# Data Science Homework 1

For this homework we'll be looking at the data released by the State Bank of Pakistan. The data is the daily bank-wise and donor-wise receipts of the fund for the Daimer Bhasha and Mohmand Dam. You can find them in the following link: http://www.sbp.org.pk/notifications/FD/DamFund/Damfund.htm. Take a moment to look around the data and try to figure out what the possible challenges could be.

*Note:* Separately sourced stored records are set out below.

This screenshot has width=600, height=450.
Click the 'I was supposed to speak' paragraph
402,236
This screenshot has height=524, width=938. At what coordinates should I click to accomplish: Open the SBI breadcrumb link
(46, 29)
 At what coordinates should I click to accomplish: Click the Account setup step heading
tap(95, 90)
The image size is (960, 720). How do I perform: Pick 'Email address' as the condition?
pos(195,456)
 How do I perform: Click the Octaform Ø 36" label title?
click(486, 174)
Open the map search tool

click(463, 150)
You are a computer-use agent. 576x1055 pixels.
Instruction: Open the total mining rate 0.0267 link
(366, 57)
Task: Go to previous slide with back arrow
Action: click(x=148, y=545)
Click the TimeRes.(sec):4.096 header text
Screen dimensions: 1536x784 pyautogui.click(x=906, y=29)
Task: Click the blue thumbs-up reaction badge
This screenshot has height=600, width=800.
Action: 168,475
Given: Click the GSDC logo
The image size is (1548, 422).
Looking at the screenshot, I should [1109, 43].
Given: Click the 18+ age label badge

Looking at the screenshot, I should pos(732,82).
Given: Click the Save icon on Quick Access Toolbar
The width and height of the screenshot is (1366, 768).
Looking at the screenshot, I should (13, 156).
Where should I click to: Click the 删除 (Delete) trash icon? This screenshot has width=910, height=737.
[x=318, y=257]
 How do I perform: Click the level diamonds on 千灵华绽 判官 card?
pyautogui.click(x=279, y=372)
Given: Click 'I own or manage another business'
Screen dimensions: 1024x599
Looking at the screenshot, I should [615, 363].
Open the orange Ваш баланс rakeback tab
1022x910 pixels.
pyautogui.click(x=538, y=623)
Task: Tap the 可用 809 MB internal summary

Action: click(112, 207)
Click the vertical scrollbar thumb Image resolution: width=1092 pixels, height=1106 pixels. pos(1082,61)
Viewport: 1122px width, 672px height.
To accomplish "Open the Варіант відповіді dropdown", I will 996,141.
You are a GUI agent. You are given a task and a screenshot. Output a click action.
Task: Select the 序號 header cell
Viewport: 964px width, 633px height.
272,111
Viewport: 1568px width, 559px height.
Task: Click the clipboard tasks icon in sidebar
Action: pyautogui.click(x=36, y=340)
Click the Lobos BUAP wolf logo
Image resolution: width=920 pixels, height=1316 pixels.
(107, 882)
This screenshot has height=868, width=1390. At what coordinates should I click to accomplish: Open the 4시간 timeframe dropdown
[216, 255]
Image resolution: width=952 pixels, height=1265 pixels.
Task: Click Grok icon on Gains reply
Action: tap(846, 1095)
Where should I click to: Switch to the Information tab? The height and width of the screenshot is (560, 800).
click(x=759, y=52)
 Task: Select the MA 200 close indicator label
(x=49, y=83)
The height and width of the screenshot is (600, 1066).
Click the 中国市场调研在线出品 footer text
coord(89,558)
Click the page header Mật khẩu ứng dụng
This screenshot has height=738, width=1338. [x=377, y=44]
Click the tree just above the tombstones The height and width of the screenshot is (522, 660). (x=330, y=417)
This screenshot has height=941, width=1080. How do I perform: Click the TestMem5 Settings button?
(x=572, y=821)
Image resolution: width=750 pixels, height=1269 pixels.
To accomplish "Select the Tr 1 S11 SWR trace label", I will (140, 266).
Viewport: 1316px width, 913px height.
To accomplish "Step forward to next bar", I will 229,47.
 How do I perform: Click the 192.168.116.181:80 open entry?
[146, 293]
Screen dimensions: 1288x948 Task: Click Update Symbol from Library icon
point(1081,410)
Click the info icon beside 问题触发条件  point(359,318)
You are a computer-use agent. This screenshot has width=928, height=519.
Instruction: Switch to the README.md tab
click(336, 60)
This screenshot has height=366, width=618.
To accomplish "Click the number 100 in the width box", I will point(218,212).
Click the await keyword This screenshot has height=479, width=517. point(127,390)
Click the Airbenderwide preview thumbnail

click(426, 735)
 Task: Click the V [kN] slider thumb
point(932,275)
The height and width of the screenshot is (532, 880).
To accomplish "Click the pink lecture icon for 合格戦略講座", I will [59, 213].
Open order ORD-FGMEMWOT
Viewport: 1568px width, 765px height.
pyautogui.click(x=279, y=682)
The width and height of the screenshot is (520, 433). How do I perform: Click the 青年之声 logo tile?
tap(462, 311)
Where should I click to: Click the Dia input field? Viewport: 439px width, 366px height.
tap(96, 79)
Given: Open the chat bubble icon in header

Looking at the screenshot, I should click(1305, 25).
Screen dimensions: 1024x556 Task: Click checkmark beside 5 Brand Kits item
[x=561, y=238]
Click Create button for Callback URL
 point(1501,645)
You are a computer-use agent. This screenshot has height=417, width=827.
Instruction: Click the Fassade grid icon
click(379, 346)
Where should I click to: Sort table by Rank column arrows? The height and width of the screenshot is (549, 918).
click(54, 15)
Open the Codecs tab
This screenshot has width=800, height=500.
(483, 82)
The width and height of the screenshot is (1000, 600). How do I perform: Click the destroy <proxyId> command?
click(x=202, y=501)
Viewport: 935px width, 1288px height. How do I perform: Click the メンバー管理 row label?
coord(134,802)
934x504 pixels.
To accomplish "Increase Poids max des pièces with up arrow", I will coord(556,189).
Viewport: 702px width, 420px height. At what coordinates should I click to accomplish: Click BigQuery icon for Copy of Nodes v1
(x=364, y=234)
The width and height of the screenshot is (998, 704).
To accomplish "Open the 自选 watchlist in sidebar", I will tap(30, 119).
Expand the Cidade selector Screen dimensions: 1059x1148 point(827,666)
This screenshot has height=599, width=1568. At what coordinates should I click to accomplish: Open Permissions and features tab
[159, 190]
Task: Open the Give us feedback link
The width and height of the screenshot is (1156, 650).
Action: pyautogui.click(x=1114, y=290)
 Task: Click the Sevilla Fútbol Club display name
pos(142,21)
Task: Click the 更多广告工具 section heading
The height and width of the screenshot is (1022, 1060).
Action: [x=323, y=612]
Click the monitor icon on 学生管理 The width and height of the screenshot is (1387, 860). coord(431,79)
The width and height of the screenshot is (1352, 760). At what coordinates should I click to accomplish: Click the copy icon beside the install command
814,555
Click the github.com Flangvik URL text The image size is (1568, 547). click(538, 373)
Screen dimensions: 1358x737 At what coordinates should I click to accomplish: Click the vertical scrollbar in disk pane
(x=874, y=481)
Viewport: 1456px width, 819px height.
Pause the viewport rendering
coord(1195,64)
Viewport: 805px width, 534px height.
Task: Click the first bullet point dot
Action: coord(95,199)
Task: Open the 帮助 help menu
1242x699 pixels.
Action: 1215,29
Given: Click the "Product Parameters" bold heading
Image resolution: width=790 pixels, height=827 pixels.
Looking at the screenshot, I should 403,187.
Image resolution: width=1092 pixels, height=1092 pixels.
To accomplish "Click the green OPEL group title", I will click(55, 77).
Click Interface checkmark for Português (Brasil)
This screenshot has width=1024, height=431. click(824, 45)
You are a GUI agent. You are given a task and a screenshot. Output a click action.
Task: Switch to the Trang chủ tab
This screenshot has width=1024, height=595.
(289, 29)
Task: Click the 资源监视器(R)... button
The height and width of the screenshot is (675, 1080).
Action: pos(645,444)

The main purpose of this homework is to teach how to scrape data from the web, clean it, and import it into Pandas for data analysis purposes. There are however some things to note:
1. As you can tell, the data is in PDF form. PDF is the most difficult to handle data format and if you get extremely broken CSV files, there isn't a need to worry, that's where the cleaning part comes in.
2. We'll be using an API to convert the data from PDF to CSV, and then from CSV to Pandas. There are, however, other ways to do this. The reason we wanted to do this method is two-fold
    * It will teach you how to communicate with APIs using Python, which will be a useful skill when you want to deploy your data models as an API so that it can work with other APIs that need those data models. Moreover, a lot of data you get in the real world is from APIs. 
    * The CSV will be extremely inconsistent, so it will give you immense practice with using regular-expressions, which are extremely important in the Data Science tool-kit.
    
Submit the notebooks in a similar format to the Labs: print the relevant output in each cell **only if it has an output. The initial scraping and converting does not have any output**, and name the notebooks as:
**rollnumber_HW1.ipynb** for e.g **20100237_H1.ipynb**

Please make sure you complete full parts (denoted by a Header each in this notebook) as the grading will be based on parts. Needless to say, do not copy someone else's code. In most Data Science careers, the main skill is not how good you are at coding, but how well you are able to use the tools at your disposal and what inferences you are able to make with the information that you have. Thus, while you might be able to do the HW by looking at someone else's code, unless you go through the actual thought process, you won't learn a lot.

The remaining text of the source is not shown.